AJE: “Borrowing costs have reached dangerously high levels for Europe’s fourth biggest economy. The interest rates on 10-year bonds in Spain have risen to above 7 percent which is considered unsustainable in the long term.”
Last month finance ministers already agreed to inject the ailing Eurozone country with $123 billion after review. According to the New York Times, Jean-Claude Juncker (yoonker), president of the Eurogroup of finance ministers, says that is still expected to happen by the end of the year but in the meantime Tuesday’s bailout is meant to be a contingency. The Times says:
NYT: “The European finance ministers [also] agreed to the European Commission’s proposal that Madrid’s deficit target this year be relaxed to 6.3 percent of gross domestic product, from 5.3 percent earlier. Madrid also would get an additional year — until 2014 — to bring the deficit below 3 percent of G.D.P., which is the target for all euro zone countries.”

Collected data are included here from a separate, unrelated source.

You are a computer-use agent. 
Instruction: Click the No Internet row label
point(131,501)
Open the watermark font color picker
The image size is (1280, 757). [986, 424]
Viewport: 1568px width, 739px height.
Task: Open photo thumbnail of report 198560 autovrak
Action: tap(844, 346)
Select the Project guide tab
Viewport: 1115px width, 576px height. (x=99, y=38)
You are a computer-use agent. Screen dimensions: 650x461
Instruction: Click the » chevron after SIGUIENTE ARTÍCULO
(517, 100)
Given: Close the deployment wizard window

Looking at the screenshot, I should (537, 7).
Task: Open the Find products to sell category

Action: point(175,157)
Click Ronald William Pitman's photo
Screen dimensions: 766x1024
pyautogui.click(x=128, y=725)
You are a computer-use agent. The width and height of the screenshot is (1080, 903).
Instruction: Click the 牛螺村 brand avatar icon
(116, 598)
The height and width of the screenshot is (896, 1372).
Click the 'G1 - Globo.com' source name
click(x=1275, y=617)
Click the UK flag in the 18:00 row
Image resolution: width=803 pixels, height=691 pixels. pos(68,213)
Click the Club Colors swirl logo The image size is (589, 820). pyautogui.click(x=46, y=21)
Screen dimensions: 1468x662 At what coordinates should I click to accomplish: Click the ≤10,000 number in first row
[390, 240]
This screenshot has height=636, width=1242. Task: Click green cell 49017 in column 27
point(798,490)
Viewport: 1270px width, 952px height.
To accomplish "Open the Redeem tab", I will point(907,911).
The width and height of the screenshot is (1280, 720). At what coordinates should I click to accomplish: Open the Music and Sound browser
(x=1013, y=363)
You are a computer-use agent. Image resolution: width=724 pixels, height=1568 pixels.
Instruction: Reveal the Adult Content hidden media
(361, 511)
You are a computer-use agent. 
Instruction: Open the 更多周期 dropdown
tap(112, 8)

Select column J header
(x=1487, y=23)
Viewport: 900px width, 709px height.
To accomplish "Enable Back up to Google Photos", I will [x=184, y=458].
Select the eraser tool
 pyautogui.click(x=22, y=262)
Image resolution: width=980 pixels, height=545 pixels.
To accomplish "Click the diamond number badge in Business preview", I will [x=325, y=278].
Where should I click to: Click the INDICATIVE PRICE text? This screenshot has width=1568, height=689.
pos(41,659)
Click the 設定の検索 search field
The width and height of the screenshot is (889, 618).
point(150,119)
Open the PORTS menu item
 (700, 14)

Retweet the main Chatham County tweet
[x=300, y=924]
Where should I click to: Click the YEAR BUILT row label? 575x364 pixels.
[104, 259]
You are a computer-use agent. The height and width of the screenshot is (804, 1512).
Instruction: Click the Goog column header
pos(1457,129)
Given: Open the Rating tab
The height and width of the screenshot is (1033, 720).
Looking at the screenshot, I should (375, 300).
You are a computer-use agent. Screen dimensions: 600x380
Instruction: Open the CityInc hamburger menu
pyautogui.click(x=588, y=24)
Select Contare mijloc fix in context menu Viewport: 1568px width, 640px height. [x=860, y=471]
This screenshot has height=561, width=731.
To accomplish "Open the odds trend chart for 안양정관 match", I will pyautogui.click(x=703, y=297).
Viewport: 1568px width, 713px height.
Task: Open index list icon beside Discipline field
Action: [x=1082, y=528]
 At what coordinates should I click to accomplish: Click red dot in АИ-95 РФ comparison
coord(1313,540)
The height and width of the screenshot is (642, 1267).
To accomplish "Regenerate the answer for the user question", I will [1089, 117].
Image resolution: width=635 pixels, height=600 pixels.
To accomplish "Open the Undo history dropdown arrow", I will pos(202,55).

While Eurozone ministers were deciding on the bailout, RT News reports Spain was considering creating a ‘bad bank’ to buy toxic assets. Though Spain had long resisted the idea, Spanish Finance Minister Cristobal Montoro tells RT News:
RTNews: “A very important first policy is to clean up the banking system. We need to segregate from those balance sheets the assets that are damaged by the crisis.”
In fact a requirement of the bailout is that Madrid segregate the banks’ distressed assets into a ‘bad bank. The Financial Times’ Peter Spiegel says though officially the funds won’t be available until after July 20:
FT: “The aid will at the start be funnelled through the Spanish government’s existing bank bailout fund...But once EU leaders finalise a new eurozone banking supervisor, such loans will go directly to troubled banks, wiping the debt from Spain’s sovereign books."